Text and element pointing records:

■ ■ ■ ■

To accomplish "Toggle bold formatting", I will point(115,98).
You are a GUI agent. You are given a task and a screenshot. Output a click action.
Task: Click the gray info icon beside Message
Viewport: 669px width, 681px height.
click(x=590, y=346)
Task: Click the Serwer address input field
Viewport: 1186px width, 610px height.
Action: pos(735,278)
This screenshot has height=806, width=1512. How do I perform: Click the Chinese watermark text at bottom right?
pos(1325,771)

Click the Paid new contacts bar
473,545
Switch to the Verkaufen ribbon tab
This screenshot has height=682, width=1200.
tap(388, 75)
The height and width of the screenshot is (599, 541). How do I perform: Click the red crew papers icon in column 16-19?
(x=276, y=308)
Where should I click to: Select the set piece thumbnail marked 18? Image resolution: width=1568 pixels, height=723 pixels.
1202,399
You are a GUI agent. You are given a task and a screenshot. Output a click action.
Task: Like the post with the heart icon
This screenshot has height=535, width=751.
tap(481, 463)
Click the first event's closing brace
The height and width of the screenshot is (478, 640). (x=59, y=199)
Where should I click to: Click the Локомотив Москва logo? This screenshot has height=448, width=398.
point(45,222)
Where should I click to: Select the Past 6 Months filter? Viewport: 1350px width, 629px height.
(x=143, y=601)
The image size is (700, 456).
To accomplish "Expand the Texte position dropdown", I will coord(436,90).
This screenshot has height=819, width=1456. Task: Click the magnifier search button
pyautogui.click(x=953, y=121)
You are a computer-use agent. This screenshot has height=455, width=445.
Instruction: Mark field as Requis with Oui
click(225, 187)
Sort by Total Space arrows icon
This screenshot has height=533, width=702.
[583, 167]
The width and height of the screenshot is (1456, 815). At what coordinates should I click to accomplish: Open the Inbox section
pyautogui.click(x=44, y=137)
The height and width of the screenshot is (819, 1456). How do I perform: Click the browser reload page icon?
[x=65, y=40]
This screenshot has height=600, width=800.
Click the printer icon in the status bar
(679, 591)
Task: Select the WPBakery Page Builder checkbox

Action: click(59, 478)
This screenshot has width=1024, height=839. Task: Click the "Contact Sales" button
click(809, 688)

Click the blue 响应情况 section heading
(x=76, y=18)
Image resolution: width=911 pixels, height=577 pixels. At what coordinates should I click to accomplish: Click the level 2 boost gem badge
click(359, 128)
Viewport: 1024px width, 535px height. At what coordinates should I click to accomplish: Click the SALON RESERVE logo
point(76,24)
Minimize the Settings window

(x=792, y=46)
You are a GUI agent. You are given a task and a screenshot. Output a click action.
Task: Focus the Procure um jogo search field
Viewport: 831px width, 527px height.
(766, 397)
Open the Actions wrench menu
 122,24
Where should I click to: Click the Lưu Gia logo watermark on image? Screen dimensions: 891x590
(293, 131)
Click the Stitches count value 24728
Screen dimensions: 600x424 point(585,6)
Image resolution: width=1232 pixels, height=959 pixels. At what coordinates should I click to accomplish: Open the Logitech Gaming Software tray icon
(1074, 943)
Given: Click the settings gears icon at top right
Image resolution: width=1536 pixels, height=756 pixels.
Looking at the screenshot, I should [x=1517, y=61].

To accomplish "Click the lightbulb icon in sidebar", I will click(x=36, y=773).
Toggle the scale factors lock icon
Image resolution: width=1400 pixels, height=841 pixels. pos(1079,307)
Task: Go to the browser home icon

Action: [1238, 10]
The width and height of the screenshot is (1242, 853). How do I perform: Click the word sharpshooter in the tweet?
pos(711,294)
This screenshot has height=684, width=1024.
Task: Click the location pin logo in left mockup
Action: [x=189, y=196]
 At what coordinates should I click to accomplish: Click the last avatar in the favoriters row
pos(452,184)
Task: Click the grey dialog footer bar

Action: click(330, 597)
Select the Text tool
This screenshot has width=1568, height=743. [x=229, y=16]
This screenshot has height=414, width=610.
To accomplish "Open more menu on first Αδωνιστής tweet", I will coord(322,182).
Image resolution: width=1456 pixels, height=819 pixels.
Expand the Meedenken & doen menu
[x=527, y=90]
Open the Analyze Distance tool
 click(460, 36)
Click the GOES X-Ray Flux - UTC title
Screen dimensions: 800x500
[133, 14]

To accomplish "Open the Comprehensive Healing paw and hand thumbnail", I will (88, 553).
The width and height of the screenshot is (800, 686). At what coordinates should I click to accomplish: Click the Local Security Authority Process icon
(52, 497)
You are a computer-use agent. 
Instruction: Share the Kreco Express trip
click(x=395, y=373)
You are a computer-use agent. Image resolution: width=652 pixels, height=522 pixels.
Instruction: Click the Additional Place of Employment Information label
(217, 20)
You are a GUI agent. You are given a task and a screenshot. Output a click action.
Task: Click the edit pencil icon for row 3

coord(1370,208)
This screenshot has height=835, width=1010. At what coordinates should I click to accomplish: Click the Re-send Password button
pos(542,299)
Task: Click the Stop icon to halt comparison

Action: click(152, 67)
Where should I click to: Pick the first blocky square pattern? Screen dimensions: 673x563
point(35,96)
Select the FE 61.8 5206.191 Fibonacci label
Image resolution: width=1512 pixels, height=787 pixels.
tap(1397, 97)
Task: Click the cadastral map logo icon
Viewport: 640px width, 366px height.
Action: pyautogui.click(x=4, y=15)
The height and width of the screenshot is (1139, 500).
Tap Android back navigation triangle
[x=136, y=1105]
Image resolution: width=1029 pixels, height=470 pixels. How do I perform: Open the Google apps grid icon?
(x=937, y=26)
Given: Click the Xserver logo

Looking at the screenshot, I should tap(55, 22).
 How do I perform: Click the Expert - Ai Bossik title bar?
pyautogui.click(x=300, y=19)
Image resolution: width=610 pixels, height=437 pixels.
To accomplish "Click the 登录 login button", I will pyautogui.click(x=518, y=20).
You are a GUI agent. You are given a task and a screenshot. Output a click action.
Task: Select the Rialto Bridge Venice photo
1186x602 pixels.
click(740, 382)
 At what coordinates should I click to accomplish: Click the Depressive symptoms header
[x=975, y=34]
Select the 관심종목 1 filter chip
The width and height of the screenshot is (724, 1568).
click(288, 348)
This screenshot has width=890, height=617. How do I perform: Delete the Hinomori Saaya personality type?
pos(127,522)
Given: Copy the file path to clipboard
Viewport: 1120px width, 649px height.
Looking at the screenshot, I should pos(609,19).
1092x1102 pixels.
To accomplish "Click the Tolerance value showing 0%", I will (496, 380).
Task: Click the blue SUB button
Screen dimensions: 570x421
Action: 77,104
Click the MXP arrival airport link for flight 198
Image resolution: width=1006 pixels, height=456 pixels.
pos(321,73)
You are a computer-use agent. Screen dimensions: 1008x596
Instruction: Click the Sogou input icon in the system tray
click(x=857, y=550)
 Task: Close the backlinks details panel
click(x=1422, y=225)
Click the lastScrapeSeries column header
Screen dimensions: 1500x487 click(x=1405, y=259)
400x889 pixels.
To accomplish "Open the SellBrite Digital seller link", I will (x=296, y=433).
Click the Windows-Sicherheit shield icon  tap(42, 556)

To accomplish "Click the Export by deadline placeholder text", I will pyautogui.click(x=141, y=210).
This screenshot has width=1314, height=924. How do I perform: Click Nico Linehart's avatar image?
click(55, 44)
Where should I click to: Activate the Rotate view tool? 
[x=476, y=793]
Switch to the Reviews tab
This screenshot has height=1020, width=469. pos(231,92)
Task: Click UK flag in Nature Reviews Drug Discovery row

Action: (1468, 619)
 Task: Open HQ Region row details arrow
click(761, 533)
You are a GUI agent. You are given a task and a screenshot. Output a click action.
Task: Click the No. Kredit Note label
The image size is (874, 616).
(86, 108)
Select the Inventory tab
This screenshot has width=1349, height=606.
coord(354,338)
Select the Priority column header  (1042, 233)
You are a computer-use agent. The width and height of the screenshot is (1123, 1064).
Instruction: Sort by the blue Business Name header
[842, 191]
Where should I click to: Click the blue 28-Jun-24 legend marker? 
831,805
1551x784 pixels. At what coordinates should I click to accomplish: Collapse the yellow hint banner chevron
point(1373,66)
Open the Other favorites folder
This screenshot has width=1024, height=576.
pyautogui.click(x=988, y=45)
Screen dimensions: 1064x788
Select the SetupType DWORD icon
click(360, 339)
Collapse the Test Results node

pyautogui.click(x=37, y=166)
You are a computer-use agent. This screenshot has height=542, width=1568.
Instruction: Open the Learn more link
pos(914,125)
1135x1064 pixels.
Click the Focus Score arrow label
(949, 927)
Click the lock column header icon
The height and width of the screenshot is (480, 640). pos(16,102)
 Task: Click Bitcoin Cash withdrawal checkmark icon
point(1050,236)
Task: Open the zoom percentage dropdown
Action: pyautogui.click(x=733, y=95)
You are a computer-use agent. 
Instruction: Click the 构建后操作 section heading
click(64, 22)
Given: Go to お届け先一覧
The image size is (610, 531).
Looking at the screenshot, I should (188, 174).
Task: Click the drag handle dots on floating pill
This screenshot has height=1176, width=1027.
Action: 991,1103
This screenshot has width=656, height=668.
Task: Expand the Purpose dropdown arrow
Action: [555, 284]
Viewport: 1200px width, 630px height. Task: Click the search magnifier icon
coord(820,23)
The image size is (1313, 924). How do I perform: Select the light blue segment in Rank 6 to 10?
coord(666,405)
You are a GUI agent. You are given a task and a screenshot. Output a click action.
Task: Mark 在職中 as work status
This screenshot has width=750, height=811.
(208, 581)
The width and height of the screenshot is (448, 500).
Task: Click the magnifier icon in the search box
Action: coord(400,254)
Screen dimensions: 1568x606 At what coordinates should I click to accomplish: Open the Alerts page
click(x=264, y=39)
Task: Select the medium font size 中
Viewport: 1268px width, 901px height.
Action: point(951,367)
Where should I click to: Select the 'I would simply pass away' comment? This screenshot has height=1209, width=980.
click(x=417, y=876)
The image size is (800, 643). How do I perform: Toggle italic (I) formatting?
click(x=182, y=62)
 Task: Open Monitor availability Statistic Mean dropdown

■ ■ ■ ■

— WHAT THIS TASK INVOLVES —
Render the part of the material that opens with the line containing "Where should I click to: Select the Past" and closes with the line containing "pyautogui.click(x=953, y=121)" as a two-column CSV with the headers input and output. Each row should pair one text with its answer, each value in a single quoted field, with line breaks replaced by spaces.

— RESPONSE BELOW —
input,output
"Where should I click to: Select the Past 6 Months filter? Viewport: 1350px width, 629px height.","(x=143, y=601)"
"The image size is (700, 456). To accomplish ""Expand the Texte position dropdown"",","I will coord(436,90)."
"This screenshot has height=819, width=1456. Task: Click the magnifier search button","pyautogui.click(x=953, y=121)"